PACAP is known to protect the retina against a variety of insults[147]. In particular, a neuroprotective effect of PACAP against RGC loss induced by ischemia following high intraocular pressure in the rat has been reported recently[148]. In general, PACAP acts by activating antiapoptotic and inhibiting proapoptotic signalling pathways in the retina[147]. Indeed, the retinoprotective effects of PACAP are not phenotype-specific, but it rather influences general cytoprotective pathways irrespective of the neuronal subtypes in the retina subjected to the effects of ischemia[64].
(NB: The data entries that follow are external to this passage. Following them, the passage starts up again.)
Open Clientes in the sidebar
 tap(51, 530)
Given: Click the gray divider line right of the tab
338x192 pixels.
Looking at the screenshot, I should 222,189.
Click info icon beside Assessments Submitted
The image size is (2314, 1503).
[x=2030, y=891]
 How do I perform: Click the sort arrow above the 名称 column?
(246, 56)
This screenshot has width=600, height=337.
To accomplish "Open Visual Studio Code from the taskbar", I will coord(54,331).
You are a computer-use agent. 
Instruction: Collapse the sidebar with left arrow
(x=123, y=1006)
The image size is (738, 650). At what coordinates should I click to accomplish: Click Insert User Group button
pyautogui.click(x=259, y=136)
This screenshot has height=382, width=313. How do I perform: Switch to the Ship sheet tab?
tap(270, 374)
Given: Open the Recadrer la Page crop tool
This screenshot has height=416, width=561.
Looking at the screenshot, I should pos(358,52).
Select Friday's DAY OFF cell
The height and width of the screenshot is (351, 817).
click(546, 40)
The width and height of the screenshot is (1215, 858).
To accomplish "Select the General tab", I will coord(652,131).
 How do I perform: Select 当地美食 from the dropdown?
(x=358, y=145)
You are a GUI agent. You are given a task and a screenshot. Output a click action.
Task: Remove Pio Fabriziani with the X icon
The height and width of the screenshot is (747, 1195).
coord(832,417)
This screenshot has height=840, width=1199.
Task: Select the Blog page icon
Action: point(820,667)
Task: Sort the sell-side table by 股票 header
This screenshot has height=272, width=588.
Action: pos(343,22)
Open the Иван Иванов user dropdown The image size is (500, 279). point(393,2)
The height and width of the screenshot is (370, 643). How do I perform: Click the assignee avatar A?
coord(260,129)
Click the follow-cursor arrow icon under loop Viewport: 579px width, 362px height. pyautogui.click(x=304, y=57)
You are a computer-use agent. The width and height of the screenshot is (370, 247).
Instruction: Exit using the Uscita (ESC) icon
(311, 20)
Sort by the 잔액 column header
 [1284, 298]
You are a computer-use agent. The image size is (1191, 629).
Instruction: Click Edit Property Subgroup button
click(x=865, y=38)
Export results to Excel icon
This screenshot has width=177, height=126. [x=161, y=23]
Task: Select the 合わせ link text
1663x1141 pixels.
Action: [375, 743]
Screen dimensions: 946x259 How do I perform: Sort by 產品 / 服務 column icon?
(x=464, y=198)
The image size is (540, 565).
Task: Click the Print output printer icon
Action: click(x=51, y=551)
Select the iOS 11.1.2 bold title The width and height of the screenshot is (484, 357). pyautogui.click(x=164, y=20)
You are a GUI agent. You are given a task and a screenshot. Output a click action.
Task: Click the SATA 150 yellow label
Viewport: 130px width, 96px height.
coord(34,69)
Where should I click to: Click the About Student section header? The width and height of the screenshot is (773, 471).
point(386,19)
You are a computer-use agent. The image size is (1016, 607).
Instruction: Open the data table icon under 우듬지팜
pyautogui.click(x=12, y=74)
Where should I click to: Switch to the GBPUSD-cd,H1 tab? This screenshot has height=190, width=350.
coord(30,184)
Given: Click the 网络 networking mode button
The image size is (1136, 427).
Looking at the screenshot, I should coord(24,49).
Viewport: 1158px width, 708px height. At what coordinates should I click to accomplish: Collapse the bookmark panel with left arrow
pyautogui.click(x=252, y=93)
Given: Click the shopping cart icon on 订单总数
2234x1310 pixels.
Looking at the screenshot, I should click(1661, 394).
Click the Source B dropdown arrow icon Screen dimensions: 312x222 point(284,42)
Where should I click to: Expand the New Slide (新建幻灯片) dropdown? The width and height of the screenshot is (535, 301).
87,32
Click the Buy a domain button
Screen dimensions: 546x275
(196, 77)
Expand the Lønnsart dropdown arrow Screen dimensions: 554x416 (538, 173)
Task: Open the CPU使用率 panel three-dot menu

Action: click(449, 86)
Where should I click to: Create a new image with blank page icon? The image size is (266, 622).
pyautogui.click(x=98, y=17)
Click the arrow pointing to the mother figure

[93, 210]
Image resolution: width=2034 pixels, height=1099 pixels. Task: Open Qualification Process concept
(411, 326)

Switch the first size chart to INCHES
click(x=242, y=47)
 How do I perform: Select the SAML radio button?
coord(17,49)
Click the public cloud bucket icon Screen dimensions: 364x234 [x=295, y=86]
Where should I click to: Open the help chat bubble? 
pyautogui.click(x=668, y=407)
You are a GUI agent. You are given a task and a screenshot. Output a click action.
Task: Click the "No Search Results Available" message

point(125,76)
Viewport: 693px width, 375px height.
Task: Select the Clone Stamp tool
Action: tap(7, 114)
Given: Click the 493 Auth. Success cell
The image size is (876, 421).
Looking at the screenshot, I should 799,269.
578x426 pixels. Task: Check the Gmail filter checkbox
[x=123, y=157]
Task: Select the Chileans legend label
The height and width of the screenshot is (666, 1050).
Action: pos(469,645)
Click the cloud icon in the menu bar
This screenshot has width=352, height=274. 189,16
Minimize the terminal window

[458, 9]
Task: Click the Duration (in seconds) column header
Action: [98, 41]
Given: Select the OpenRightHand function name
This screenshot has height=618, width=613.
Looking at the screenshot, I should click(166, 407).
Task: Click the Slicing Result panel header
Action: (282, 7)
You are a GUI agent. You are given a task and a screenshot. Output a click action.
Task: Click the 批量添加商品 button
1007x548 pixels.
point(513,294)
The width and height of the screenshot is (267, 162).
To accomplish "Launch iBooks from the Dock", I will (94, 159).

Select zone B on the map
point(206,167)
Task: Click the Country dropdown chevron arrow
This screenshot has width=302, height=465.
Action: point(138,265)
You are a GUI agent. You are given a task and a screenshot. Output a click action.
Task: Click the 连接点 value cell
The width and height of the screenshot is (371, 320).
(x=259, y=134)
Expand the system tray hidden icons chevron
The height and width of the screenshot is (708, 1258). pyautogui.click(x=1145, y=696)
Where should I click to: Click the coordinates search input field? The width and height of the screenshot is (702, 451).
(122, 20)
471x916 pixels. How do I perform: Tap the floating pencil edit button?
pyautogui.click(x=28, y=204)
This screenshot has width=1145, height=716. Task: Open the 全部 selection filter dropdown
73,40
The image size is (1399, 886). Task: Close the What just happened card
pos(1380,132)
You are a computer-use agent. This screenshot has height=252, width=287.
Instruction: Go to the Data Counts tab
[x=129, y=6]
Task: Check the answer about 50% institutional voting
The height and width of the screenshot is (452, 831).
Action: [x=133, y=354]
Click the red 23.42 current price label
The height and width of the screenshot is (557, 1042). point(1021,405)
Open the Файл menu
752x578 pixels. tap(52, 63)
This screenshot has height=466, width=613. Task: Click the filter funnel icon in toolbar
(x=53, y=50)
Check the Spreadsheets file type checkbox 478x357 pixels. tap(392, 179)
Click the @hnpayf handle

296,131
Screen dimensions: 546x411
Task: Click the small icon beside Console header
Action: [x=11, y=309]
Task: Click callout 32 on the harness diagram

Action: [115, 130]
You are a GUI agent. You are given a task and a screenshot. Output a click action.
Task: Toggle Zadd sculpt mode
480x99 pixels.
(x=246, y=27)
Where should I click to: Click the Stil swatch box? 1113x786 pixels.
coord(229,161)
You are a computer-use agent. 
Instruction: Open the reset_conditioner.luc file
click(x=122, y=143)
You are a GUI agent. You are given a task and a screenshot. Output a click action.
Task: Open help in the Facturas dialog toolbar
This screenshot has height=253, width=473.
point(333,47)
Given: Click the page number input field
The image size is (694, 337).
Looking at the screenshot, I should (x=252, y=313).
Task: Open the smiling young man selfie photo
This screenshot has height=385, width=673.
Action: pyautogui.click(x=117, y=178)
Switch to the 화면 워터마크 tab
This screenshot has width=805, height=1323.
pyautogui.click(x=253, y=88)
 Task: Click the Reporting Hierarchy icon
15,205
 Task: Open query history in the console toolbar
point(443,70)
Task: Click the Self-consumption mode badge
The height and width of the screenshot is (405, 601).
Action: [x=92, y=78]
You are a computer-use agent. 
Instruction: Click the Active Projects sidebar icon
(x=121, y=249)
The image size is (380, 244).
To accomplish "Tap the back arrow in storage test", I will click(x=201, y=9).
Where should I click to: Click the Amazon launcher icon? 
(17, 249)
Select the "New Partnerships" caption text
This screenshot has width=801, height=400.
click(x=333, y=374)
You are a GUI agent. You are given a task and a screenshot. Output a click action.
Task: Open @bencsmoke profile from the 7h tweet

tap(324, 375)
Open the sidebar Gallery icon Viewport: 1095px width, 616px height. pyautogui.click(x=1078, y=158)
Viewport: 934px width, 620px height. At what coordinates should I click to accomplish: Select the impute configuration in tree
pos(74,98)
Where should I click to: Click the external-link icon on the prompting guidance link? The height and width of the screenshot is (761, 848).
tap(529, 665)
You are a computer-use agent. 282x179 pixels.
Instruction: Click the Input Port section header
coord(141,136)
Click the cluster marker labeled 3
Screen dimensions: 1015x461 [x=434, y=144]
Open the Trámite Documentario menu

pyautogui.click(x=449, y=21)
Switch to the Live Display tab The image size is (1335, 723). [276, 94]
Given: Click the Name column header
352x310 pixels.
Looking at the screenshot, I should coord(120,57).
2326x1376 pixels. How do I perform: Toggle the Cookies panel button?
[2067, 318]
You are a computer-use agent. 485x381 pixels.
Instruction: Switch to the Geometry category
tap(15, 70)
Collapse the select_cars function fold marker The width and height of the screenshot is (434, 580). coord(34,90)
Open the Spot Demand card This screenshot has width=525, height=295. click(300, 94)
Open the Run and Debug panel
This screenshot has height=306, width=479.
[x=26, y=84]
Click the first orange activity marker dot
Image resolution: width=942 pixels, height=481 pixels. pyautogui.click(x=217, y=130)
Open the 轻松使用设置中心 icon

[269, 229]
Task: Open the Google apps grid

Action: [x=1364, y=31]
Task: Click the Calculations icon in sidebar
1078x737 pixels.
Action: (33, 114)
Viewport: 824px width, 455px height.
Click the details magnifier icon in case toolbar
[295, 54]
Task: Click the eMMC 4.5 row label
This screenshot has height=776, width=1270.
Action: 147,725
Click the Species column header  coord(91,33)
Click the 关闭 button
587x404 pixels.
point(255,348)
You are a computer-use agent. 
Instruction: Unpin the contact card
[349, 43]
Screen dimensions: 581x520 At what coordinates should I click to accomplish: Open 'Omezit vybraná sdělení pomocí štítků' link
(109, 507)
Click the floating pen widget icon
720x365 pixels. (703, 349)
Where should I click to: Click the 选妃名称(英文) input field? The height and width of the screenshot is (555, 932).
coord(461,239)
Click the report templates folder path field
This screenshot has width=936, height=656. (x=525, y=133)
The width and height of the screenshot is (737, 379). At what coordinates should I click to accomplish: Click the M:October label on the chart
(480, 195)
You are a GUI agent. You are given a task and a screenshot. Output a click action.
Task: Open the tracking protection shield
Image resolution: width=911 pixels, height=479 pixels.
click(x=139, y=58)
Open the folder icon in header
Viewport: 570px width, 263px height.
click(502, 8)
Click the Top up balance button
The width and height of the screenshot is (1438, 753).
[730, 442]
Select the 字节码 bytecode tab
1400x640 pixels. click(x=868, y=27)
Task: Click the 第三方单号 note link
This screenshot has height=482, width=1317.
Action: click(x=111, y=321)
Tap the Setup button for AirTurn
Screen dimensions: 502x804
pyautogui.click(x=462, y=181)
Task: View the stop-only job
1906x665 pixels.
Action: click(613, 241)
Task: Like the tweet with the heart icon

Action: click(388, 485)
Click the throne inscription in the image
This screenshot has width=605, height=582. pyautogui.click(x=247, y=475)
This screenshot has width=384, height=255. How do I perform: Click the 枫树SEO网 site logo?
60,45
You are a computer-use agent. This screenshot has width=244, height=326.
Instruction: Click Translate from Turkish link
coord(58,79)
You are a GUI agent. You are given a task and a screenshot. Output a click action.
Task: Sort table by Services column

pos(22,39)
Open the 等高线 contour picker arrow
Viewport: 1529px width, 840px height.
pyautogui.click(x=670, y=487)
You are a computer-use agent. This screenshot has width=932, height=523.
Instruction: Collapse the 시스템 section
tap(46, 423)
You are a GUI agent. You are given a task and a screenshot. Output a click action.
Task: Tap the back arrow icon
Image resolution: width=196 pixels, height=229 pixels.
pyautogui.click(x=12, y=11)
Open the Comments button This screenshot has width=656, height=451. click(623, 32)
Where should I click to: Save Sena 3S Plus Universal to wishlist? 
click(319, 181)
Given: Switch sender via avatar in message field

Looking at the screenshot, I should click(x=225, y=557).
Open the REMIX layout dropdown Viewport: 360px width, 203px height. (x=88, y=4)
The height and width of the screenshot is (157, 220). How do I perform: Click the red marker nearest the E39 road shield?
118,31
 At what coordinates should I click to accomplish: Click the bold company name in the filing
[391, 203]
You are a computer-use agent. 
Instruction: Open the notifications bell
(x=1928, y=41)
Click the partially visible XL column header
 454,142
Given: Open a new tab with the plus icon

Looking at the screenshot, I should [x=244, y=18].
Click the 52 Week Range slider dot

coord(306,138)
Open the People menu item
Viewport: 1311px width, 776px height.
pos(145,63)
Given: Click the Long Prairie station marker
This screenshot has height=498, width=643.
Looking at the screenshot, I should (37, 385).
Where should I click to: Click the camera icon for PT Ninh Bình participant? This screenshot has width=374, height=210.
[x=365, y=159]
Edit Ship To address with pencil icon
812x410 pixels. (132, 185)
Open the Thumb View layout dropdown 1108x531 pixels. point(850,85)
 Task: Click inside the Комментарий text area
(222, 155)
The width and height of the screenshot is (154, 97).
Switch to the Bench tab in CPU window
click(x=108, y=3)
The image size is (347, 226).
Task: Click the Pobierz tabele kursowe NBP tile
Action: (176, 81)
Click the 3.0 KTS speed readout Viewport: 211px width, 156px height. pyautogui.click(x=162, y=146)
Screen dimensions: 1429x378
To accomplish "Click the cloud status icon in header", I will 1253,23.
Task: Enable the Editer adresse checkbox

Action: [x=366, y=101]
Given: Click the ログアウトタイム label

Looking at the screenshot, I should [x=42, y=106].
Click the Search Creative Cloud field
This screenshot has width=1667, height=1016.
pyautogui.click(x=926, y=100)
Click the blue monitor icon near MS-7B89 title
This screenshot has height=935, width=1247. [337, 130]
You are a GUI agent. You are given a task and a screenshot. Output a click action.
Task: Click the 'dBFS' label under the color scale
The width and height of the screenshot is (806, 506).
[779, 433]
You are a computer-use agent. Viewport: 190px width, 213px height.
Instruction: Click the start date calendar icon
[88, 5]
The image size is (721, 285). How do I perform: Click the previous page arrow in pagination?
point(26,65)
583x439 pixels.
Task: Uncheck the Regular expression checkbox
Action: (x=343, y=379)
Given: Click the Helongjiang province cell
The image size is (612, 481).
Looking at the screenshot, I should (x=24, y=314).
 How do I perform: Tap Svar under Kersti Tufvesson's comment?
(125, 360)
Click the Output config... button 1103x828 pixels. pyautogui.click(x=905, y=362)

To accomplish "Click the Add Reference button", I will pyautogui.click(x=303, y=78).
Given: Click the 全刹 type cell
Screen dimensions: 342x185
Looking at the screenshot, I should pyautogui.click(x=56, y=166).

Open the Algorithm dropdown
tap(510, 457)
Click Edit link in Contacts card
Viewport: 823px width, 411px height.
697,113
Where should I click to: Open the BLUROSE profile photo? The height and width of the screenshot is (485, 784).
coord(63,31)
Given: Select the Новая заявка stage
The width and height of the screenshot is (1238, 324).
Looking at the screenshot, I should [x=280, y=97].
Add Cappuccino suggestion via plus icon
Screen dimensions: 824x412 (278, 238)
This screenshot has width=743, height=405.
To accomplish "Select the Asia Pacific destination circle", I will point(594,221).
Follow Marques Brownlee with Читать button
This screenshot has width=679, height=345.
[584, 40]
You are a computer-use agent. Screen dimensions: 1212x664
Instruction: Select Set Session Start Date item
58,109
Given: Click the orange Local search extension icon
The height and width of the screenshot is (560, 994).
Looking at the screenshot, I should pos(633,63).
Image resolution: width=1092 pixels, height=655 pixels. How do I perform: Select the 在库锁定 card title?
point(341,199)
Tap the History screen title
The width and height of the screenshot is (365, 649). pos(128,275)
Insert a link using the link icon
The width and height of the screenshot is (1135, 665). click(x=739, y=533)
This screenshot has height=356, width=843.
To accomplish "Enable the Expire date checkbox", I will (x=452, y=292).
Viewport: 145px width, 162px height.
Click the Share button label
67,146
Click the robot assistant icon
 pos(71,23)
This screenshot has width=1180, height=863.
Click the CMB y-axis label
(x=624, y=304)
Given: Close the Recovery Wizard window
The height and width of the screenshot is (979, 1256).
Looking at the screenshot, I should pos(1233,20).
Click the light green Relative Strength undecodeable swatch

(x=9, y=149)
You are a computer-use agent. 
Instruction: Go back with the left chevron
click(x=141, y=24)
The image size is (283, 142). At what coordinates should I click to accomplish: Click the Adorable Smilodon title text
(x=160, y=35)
Concerning opioid peptides, recent evidence demonstrates that activation of one or more opioid receptors can reduce the effects of ischemia-reperfusion injury by the suppression of TNF-α production[10]. In addition, intravitreal administration of morphine immediately after reperfusion blunts the effects of ischemia-reperfusion injury, and pharmacologic evidence suggests that this protective action may be mediated, at least in part, by opioid receptors[16,149]. Possible protective effects of CRF are suggested by a study showing that intraocular administration of urocortin 2, a paralog of CRF that preferentially activates CRF2 receptors, may preserve the thickness of retinal layers and reduce RGC loss in ischemic retinas[63]. Retinal ischemia has also been found to induce modifications in the retinal endocannabinoid metabolism and there is evidence that drugs that interfere with the endocannabinoid system may prevent retinal damage due to ischemic insult[150]. Further, a recent study reports that ischemia promotes the expression of angiotensin II type 1 receptor in the inner retina and that blocking this receptor may attenuate the retinal ischemic damage[21]. Finally, NAP, a synthetic 8-amino acid peptide (NAPVSIPQ) derived from activity-dependent neuroprotective protein and playing important roles in neuronal differentiation and survival, has been found to exert a neuroprotective action in vivo after retinal ischemia and optic nerve crush[57].

CONCLUSION

At present, a working hypothesis to comprehensively explain the causes and the detrimental effects of retinal ischemia is still lacking. As outlined above, the cascade of events leading to cell death and their prevention may be similar in retinal ischemia and hypoxia. However, in basic sciences such a distinction could be important to develop and study experimental models which may simulate the human retinal ischemic disease in a more precise way and so provide valuable information for future treatments. On the other hand, to contrast this pathological state, specific pharmacological strategies need to be developed aimed at the many putative cascades generated during ischemia. In this respect, a better understanding of the fundamental pathophysiology of retinal ischemia will lead to better management and an improved clinical outcome.